In the United States, Thanksgiving is celebrated on the 4th Thursday of November. But it was not always so, and the history of the chosen date for this holiday is rather convoluted. Here is the strange story.
In 1789, President George Washington became the first president to proclaim a Thanksgiving holiday when, at the request of Congress, he proclaimed November 26th, a Thursday, as a day of national thanksgiving for the U.S. Constitution.
When Abraham Lincoln was president in 1863, he proclaimed the last Thursday of November to be our national Thanksgiving Day.
In 1865, Thanksgiving was celebrated on the first Thursday of November, because of a proclamation by President Andrew Johnson, and in 1869, President Ulysses S Grant chose the third Thursday for Thanksgiving Day.
In all other years, until 1939, Thanksgiving was celebrated again as Lincoln had designated, the last Thursday in November.
Then in 1939, responding to pressure from the National Retail Dry Goods Association to extend the Christmas shopping season, President Franklin D. Roosevelt moved the holiday back a week, to the next-to-last Thursday of the month.
At the time, the president’s 1939 proclamation only directly applied to the District of Columbia and federal employees. While governors usually followed the president’s lead with state proclamations for the same day, on this year, 23 of the 48 states observed Thanksgiving Day on November 23rd while another 23 states celebrated on November 30th, and Texas and Colorado declared both Thursdays to be holidays. As a result, football coaches scrambled to reschedule games set for November 30, families didn’t know when to have their holiday meals, and calendars were inaccurate in half of the country.

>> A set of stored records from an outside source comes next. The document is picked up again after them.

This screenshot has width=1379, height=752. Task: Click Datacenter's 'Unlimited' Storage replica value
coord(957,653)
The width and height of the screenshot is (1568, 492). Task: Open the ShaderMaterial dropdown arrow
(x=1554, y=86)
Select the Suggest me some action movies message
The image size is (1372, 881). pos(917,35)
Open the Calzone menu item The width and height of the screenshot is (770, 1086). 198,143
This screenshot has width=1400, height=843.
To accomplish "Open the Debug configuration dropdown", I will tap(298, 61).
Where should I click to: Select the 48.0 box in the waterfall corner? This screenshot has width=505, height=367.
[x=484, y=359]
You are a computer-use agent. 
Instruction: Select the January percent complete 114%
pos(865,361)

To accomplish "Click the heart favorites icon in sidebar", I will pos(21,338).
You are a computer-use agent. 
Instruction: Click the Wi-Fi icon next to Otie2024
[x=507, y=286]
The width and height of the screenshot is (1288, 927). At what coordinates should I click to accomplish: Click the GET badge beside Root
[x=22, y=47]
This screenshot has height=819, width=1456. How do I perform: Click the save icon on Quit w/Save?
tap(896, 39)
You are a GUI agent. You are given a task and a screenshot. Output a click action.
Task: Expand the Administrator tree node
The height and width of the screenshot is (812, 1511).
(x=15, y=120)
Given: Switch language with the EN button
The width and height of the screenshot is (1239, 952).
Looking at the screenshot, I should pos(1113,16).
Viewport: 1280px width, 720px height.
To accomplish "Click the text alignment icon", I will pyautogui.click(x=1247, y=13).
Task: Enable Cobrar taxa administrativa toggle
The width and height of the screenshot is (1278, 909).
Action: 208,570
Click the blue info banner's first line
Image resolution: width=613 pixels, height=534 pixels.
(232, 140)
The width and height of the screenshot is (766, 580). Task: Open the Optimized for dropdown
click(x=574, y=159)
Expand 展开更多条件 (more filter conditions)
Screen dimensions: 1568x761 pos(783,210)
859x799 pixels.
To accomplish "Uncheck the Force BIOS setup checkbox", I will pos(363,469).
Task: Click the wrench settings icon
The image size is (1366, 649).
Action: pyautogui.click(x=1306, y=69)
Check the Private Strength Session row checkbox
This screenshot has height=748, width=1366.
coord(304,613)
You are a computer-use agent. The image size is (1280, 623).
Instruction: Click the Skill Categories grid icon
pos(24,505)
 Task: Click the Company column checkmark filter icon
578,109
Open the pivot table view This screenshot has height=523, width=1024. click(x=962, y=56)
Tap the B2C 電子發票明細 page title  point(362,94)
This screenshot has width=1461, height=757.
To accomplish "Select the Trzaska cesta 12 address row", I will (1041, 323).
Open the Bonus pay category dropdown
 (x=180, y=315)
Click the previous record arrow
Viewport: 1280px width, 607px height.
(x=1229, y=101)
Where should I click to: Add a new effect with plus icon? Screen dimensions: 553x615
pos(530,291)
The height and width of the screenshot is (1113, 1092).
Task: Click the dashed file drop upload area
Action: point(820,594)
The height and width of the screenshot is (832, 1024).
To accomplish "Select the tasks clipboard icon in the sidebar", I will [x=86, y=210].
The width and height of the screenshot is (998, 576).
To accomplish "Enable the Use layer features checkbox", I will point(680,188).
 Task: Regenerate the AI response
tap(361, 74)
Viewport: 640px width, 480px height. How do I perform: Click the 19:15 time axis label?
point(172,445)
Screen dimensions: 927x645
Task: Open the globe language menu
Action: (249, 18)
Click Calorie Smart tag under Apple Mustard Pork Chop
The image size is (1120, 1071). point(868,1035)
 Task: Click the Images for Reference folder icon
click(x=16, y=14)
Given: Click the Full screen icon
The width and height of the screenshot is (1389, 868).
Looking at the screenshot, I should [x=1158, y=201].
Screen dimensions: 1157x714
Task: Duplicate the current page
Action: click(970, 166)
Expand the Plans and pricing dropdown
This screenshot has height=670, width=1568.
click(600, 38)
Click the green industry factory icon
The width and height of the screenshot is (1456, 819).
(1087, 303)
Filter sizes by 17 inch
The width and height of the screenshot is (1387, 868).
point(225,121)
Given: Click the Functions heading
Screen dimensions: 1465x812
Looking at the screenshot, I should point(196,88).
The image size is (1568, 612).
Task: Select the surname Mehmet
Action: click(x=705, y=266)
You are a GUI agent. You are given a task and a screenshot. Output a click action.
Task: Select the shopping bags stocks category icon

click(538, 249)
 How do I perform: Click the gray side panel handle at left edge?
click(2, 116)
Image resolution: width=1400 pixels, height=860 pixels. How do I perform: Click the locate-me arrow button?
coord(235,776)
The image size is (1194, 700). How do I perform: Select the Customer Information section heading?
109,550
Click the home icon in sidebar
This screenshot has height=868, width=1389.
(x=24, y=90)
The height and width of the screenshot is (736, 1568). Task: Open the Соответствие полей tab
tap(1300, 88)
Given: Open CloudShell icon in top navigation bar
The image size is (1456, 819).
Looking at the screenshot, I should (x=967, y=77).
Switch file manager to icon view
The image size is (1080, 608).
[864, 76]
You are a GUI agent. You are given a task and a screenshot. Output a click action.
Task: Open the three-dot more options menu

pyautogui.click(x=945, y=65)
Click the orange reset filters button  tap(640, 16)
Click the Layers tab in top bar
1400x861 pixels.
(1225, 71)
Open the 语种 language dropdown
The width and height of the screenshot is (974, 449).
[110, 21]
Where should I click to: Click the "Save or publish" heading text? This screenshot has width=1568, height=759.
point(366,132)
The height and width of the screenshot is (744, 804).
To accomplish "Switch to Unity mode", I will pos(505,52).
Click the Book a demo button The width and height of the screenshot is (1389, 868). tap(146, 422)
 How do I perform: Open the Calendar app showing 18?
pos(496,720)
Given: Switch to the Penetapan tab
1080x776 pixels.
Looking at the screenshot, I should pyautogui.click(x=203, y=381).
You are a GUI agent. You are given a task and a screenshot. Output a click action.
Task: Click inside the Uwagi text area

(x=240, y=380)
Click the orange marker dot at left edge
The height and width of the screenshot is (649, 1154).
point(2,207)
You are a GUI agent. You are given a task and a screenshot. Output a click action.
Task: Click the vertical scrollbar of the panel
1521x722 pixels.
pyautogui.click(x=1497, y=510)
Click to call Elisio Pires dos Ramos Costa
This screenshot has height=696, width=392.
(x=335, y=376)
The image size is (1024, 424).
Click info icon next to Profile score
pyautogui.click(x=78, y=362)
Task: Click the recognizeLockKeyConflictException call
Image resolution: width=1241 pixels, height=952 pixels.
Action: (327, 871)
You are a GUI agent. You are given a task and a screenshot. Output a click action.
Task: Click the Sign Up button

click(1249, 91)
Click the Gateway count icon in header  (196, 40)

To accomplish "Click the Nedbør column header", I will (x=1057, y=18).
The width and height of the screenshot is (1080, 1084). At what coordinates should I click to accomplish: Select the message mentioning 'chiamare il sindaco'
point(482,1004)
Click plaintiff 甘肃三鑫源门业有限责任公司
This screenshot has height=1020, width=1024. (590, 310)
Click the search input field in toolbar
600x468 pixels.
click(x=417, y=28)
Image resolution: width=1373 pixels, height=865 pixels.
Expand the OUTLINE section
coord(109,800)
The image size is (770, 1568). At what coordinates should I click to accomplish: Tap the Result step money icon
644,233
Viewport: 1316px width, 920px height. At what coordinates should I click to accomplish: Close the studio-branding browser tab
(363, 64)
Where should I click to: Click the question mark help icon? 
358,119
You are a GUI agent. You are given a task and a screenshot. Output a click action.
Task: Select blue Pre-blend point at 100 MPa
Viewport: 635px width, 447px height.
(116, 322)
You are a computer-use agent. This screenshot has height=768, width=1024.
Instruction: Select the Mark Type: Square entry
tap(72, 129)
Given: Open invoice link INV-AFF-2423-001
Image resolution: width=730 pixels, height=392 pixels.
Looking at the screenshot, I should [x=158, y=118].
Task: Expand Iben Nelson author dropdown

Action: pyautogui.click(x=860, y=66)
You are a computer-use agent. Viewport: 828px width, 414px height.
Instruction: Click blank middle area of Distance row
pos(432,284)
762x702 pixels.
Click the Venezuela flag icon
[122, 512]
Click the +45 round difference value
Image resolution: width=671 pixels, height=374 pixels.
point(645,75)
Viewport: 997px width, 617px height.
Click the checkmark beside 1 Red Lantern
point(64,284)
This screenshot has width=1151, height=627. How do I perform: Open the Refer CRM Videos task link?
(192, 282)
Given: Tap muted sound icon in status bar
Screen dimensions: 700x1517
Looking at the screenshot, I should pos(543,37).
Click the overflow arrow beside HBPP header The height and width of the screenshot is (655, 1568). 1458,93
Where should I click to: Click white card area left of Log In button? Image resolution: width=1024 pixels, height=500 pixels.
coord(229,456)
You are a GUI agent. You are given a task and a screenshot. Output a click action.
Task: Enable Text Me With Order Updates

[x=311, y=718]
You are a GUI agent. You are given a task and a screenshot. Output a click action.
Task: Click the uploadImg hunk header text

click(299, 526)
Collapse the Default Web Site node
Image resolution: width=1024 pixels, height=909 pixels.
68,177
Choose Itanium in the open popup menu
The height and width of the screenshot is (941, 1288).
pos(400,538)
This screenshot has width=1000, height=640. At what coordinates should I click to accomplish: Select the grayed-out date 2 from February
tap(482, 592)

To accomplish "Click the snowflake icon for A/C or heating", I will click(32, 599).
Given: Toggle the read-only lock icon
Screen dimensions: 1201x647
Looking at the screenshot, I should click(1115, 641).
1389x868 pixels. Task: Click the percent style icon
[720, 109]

After two years of confusion and complaint, President Roosevelt signed legislation establishing Thanksgiving Day as the fourth Thursday in November. Roosevelt, recognizing the problems caused by his 1939 decree, had announced a plan to return to the traditional Thanksgiving date in 1942, but Congress introduced legislation to ensure that future presidential proclamations could not affect the scheduling of the holiday.